> PROVIDED INFORMATION:
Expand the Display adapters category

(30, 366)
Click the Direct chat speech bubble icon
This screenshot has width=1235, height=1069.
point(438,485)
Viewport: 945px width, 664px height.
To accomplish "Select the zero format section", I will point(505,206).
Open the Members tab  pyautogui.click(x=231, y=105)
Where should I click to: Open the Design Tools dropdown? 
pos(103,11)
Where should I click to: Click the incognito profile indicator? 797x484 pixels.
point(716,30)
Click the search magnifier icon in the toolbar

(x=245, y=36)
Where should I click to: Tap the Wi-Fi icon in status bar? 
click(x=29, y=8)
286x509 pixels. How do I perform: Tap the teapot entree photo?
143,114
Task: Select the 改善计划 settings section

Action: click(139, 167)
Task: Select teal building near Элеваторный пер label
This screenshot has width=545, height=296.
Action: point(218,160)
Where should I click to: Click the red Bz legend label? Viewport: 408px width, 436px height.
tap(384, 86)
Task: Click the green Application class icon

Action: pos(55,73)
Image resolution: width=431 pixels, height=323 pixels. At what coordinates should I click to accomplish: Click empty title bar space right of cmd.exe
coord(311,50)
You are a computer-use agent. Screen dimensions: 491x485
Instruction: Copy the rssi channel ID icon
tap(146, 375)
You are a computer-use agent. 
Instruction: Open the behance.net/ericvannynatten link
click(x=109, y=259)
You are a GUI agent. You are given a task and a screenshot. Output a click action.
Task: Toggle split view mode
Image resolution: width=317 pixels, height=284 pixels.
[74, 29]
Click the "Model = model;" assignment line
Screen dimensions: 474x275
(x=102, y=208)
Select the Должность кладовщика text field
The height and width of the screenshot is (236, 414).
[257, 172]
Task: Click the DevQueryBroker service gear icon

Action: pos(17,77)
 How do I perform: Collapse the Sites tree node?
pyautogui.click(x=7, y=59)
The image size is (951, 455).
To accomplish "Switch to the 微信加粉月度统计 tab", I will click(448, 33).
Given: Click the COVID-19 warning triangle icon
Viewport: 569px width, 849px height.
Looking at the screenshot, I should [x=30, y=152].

> TASK: Nothing but the lines from the one holding "Image resolution: width=317" to the end of the entries should be output, each exactly as it appears.

> RESPONSE BELOW:
Image resolution: width=317 pixels, height=284 pixels.
[74, 29]
Click the "Model = model;" assignment line
Screen dimensions: 474x275
(x=102, y=208)
Select the Должность кладовщика text field
The height and width of the screenshot is (236, 414).
[257, 172]
Task: Click the DevQueryBroker service gear icon

Action: pos(17,77)
 How do I perform: Collapse the Sites tree node?
pyautogui.click(x=7, y=59)
The image size is (951, 455).
To accomplish "Switch to the 微信加粉月度统计 tab", I will click(448, 33).
Given: Click the COVID-19 warning triangle icon
Viewport: 569px width, 849px height.
Looking at the screenshot, I should [x=30, y=152].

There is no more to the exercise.